§ **Dataset entries**
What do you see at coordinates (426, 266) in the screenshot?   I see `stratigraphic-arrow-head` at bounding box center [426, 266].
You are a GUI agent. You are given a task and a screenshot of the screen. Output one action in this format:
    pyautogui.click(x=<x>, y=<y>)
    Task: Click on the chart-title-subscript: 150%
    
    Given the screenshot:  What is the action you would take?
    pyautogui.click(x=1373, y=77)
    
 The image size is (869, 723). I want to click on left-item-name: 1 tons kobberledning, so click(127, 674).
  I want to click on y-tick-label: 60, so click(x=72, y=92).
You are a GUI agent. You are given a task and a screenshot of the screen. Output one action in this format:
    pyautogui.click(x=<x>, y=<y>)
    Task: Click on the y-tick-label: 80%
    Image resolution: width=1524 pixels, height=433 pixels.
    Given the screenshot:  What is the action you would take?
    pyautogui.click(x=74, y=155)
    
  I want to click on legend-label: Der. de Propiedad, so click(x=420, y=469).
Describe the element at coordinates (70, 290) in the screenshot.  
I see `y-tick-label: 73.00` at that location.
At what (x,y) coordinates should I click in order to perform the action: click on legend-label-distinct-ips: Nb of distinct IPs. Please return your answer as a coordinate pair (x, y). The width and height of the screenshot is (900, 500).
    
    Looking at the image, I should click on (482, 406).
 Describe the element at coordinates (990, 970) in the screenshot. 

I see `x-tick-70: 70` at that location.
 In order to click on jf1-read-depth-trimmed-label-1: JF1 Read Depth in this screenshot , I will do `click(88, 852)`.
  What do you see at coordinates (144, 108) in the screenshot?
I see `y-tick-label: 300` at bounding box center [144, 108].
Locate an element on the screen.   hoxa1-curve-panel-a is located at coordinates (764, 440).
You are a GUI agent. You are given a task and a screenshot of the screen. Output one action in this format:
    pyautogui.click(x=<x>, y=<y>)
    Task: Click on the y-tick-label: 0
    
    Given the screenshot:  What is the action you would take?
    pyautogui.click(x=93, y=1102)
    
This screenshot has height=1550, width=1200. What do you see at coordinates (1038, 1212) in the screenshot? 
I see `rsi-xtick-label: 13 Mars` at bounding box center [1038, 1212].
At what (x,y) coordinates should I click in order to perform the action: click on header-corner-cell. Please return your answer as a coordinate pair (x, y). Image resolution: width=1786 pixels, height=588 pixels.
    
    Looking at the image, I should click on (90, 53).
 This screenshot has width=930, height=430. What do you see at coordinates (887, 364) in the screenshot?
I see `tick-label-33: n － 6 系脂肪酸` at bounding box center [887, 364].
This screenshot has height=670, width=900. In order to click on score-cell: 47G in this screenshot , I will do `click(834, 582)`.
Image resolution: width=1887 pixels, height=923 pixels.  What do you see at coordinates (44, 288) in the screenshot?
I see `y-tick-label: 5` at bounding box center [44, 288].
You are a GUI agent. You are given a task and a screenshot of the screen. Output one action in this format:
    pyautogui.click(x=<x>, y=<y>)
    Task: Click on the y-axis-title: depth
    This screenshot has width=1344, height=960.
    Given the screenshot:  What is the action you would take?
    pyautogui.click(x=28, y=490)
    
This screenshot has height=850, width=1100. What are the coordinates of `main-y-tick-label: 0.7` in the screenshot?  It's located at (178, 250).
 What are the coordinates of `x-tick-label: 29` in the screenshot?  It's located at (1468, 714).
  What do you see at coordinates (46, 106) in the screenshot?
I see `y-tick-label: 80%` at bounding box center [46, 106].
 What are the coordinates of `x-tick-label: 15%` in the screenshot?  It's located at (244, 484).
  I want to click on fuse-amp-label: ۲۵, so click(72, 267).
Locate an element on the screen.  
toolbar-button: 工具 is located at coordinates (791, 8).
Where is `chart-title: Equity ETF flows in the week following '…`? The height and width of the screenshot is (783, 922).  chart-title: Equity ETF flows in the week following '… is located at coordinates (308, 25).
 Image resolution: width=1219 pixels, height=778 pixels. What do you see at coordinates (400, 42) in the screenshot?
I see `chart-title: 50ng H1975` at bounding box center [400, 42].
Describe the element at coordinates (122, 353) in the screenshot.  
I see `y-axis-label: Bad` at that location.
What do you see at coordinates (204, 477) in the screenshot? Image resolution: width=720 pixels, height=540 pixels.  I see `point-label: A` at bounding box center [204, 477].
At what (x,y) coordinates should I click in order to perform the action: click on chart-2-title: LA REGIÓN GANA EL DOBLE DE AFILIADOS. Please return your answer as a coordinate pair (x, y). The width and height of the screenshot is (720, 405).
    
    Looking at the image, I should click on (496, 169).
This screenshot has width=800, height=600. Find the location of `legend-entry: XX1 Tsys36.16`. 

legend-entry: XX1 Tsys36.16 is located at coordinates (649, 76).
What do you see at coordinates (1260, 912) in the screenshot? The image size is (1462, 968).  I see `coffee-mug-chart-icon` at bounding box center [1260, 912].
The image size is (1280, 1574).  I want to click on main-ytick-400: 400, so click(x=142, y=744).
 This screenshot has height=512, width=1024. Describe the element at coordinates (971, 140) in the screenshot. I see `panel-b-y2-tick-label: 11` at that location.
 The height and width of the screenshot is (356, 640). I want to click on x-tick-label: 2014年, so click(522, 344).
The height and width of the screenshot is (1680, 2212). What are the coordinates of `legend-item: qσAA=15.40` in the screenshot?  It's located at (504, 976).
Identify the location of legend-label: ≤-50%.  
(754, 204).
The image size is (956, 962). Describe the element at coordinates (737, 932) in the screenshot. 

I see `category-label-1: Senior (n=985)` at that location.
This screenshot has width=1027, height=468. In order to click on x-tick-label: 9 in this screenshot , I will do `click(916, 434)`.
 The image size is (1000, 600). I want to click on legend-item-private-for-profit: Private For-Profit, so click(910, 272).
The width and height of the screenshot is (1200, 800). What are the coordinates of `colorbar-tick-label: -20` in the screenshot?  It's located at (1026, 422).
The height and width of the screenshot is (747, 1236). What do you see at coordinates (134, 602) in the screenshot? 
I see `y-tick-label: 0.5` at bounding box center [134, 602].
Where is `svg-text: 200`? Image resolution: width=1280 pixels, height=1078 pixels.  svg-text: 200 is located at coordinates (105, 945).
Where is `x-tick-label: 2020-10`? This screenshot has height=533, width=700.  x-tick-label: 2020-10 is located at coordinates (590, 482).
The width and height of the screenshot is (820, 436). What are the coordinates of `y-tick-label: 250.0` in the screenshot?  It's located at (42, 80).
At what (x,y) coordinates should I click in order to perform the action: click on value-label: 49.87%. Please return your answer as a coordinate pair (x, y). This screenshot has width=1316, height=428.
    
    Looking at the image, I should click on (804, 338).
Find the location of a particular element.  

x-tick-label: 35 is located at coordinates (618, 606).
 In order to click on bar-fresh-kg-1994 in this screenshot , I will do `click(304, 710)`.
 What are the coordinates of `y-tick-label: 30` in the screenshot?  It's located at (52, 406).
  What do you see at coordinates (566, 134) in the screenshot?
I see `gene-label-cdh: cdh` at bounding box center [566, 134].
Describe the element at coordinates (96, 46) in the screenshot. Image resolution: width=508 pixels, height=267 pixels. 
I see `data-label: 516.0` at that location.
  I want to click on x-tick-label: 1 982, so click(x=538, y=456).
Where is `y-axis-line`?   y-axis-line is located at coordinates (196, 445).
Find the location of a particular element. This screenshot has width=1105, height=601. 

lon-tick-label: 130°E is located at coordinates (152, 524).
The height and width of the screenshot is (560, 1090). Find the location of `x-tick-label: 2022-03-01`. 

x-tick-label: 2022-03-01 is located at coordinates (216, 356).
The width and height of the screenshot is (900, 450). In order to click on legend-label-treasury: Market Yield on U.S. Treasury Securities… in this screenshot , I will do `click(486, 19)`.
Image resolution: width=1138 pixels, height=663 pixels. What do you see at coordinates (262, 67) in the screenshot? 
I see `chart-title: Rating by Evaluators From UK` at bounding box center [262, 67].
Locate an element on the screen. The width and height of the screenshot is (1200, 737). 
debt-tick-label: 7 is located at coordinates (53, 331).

§ **TASK DIRECTIONS**
Pull out every line of the rows above that contains the string "main", and copy each one in full.

§ **RESPONSE AREA**
This screenshot has height=850, width=1100. What are the coordinates of `main-y-tick-label: 0.7` in the screenshot?  It's located at (178, 250).
The image size is (1280, 1574).  I want to click on main-ytick-400: 400, so click(x=142, y=744).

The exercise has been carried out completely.